━━━━━ Supplied data ━━━━━

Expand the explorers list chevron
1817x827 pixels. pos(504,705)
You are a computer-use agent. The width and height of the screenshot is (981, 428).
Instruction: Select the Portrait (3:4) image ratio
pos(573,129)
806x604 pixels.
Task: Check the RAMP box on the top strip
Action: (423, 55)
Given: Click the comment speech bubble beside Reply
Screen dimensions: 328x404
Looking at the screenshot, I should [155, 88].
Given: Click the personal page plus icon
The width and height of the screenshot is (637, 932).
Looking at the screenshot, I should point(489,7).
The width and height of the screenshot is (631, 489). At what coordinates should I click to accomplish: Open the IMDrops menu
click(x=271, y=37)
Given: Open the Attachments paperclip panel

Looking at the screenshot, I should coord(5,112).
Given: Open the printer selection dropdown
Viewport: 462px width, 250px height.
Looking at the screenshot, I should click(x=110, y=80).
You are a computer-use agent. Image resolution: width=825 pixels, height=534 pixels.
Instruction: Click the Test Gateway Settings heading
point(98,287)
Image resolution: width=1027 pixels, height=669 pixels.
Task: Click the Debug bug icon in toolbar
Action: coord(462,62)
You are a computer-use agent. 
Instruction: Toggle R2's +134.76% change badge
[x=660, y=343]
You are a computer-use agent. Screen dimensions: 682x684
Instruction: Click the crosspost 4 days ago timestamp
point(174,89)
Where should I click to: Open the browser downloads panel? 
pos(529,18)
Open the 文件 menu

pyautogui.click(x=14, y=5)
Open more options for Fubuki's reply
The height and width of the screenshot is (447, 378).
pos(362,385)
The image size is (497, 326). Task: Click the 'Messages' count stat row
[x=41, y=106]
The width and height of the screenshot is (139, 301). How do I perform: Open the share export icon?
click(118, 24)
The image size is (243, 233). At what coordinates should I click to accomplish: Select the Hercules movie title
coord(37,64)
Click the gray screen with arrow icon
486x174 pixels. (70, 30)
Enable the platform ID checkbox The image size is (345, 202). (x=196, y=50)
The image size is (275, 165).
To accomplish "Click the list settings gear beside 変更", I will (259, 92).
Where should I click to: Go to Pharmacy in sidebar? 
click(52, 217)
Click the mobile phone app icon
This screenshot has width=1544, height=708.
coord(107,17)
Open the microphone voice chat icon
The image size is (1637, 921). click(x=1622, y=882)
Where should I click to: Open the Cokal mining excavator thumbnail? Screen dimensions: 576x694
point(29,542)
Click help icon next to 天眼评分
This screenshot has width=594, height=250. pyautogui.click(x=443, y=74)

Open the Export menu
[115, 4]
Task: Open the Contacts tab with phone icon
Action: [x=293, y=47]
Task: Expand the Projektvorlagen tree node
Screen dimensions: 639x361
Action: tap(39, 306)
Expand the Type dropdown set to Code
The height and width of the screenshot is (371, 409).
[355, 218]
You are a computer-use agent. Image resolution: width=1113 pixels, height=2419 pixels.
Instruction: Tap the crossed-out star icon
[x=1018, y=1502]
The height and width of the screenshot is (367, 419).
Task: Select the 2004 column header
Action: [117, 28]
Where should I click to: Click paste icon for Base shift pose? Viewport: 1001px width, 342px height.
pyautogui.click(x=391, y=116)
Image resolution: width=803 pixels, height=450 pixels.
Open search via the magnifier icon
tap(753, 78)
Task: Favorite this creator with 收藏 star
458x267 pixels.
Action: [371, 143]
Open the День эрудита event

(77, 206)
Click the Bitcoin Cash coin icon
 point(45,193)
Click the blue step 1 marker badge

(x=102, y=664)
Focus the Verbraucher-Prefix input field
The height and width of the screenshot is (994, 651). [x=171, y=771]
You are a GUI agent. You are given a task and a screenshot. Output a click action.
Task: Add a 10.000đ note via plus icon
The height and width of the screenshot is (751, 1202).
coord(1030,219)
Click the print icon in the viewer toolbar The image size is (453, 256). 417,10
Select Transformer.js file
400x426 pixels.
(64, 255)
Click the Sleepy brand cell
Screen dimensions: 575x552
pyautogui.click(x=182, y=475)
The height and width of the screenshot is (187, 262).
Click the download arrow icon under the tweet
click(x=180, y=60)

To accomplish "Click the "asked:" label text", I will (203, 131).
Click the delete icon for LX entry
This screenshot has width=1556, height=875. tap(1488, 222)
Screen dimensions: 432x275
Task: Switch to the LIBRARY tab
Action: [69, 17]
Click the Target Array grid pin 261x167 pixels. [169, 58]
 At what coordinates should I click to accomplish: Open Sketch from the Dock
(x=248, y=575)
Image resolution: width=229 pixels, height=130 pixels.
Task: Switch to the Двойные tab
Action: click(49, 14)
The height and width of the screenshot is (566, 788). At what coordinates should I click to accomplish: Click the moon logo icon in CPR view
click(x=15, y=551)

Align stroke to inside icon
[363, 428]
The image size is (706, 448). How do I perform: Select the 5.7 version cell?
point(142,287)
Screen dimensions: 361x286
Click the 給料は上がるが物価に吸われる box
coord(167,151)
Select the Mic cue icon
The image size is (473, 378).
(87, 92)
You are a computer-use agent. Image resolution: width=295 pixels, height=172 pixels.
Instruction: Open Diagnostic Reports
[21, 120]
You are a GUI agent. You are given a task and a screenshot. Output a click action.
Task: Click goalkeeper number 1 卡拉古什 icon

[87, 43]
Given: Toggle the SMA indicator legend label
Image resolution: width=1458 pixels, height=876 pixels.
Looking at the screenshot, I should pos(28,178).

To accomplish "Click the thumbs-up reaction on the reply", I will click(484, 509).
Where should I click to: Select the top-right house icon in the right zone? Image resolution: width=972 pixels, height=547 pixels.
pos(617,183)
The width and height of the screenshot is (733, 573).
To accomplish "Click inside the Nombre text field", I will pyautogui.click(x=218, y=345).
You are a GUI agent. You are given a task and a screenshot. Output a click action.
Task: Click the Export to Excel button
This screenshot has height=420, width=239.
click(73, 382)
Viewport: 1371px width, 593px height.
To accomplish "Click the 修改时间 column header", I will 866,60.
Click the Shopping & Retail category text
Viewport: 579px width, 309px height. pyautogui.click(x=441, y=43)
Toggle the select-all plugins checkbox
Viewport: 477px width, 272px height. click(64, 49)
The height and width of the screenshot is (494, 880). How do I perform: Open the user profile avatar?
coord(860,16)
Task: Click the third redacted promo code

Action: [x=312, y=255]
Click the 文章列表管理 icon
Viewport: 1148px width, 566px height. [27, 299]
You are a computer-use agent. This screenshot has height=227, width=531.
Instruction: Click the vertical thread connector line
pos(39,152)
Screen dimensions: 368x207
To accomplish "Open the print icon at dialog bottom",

━━━━━

» **What the exercise asks**
Return the material in full, restating each entry word for word.

» **Exercise response**
Expand the explorers list chevron
1817x827 pixels. pos(504,705)
You are a computer-use agent. The width and height of the screenshot is (981, 428).
Instruction: Select the Portrait (3:4) image ratio
pos(573,129)
806x604 pixels.
Task: Check the RAMP box on the top strip
Action: (423, 55)
Given: Click the comment speech bubble beside Reply
Screen dimensions: 328x404
Looking at the screenshot, I should [155, 88].
Given: Click the personal page plus icon
The width and height of the screenshot is (637, 932).
Looking at the screenshot, I should point(489,7).
The width and height of the screenshot is (631, 489). At what coordinates should I click to accomplish: Open the IMDrops menu
click(x=271, y=37)
Given: Open the Attachments paperclip panel

Looking at the screenshot, I should coord(5,112).
Given: Open the printer selection dropdown
Viewport: 462px width, 250px height.
Looking at the screenshot, I should click(x=110, y=80).
You are a computer-use agent. Image resolution: width=825 pixels, height=534 pixels.
Instruction: Click the Test Gateway Settings heading
point(98,287)
Image resolution: width=1027 pixels, height=669 pixels.
Task: Click the Debug bug icon in toolbar
Action: coord(462,62)
You are a computer-use agent. 
Instruction: Toggle R2's +134.76% change badge
[x=660, y=343]
You are a computer-use agent. Screen dimensions: 682x684
Instruction: Click the crosspost 4 days ago timestamp
point(174,89)
Where should I click to: Open the browser downloads panel? 
pos(529,18)
Open the 文件 menu

pyautogui.click(x=14, y=5)
Open more options for Fubuki's reply
The height and width of the screenshot is (447, 378).
pos(362,385)
The image size is (497, 326). Task: Click the 'Messages' count stat row
[x=41, y=106]
The width and height of the screenshot is (139, 301). How do I perform: Open the share export icon?
click(118, 24)
The image size is (243, 233). At what coordinates should I click to accomplish: Select the Hercules movie title
coord(37,64)
Click the gray screen with arrow icon
486x174 pixels. (70, 30)
Enable the platform ID checkbox The image size is (345, 202). (x=196, y=50)
The image size is (275, 165).
To accomplish "Click the list settings gear beside 変更", I will (259, 92).
Where should I click to: Go to Pharmacy in sidebar? 
click(52, 217)
Click the mobile phone app icon
This screenshot has width=1544, height=708.
coord(107,17)
Open the microphone voice chat icon
The image size is (1637, 921). click(x=1622, y=882)
Where should I click to: Open the Cokal mining excavator thumbnail? Screen dimensions: 576x694
point(29,542)
Click help icon next to 天眼评分
This screenshot has width=594, height=250. pyautogui.click(x=443, y=74)

Open the Export menu
[115, 4]
Task: Open the Contacts tab with phone icon
Action: [x=293, y=47]
Task: Expand the Projektvorlagen tree node
Screen dimensions: 639x361
Action: tap(39, 306)
Expand the Type dropdown set to Code
The height and width of the screenshot is (371, 409).
[355, 218]
You are a computer-use agent. Image resolution: width=1113 pixels, height=2419 pixels.
Instruction: Tap the crossed-out star icon
[x=1018, y=1502]
The height and width of the screenshot is (367, 419).
Task: Select the 2004 column header
Action: [117, 28]
Where should I click to: Click paste icon for Base shift pose? Viewport: 1001px width, 342px height.
pyautogui.click(x=391, y=116)
Image resolution: width=803 pixels, height=450 pixels.
Open search via the magnifier icon
tap(753, 78)
Task: Favorite this creator with 收藏 star
458x267 pixels.
Action: [371, 143]
Open the День эрудита event

(77, 206)
Click the Bitcoin Cash coin icon
 point(45,193)
Click the blue step 1 marker badge

(x=102, y=664)
Focus the Verbraucher-Prefix input field
The height and width of the screenshot is (994, 651). [x=171, y=771]
You are a GUI agent. You are given a task and a screenshot. Output a click action.
Task: Add a 10.000đ note via plus icon
The height and width of the screenshot is (751, 1202).
coord(1030,219)
Click the print icon in the viewer toolbar The image size is (453, 256). 417,10
Select Transformer.js file
400x426 pixels.
(64, 255)
Click the Sleepy brand cell
Screen dimensions: 575x552
pyautogui.click(x=182, y=475)
The height and width of the screenshot is (187, 262).
Click the download arrow icon under the tweet
click(x=180, y=60)

To accomplish "Click the "asked:" label text", I will (203, 131).
Click the delete icon for LX entry
This screenshot has width=1556, height=875. tap(1488, 222)
Screen dimensions: 432x275
Task: Switch to the LIBRARY tab
Action: [69, 17]
Click the Target Array grid pin 261x167 pixels. [169, 58]
 At what coordinates should I click to accomplish: Open Sketch from the Dock
(x=248, y=575)
Image resolution: width=229 pixels, height=130 pixels.
Task: Switch to the Двойные tab
Action: click(49, 14)
The height and width of the screenshot is (566, 788). At what coordinates should I click to accomplish: Click the moon logo icon in CPR view
click(x=15, y=551)

Align stroke to inside icon
[363, 428]
The image size is (706, 448). How do I perform: Select the 5.7 version cell?
point(142,287)
Screen dimensions: 361x286
Click the 給料は上がるが物価に吸われる box
coord(167,151)
Select the Mic cue icon
The image size is (473, 378).
(87, 92)
You are a computer-use agent. Image resolution: width=295 pixels, height=172 pixels.
Instruction: Open Diagnostic Reports
[21, 120]
You are a GUI agent. You are given a task and a screenshot. Output a click action.
Task: Click goalkeeper number 1 卡拉古什 icon

[87, 43]
Given: Toggle the SMA indicator legend label
Image resolution: width=1458 pixels, height=876 pixels.
Looking at the screenshot, I should pos(28,178).

To accomplish "Click the thumbs-up reaction on the reply", I will click(484, 509).
Where should I click to: Select the top-right house icon in the right zone? Image resolution: width=972 pixels, height=547 pixels.
pos(617,183)
The width and height of the screenshot is (733, 573).
To accomplish "Click inside the Nombre text field", I will pyautogui.click(x=218, y=345).
You are a GUI agent. You are given a task and a screenshot. Output a click action.
Task: Click the Export to Excel button
This screenshot has height=420, width=239.
click(73, 382)
Viewport: 1371px width, 593px height.
To accomplish "Click the 修改时间 column header", I will 866,60.
Click the Shopping & Retail category text
Viewport: 579px width, 309px height. pyautogui.click(x=441, y=43)
Toggle the select-all plugins checkbox
Viewport: 477px width, 272px height. click(64, 49)
The height and width of the screenshot is (494, 880). How do I perform: Open the user profile avatar?
coord(860,16)
Task: Click the third redacted promo code

Action: [x=312, y=255]
Click the 文章列表管理 icon
Viewport: 1148px width, 566px height. [27, 299]
You are a computer-use agent. This screenshot has height=227, width=531.
Instruction: Click the vertical thread connector line
pos(39,152)
Screen dimensions: 368x207
To accomplish "Open the print icon at dialog bottom",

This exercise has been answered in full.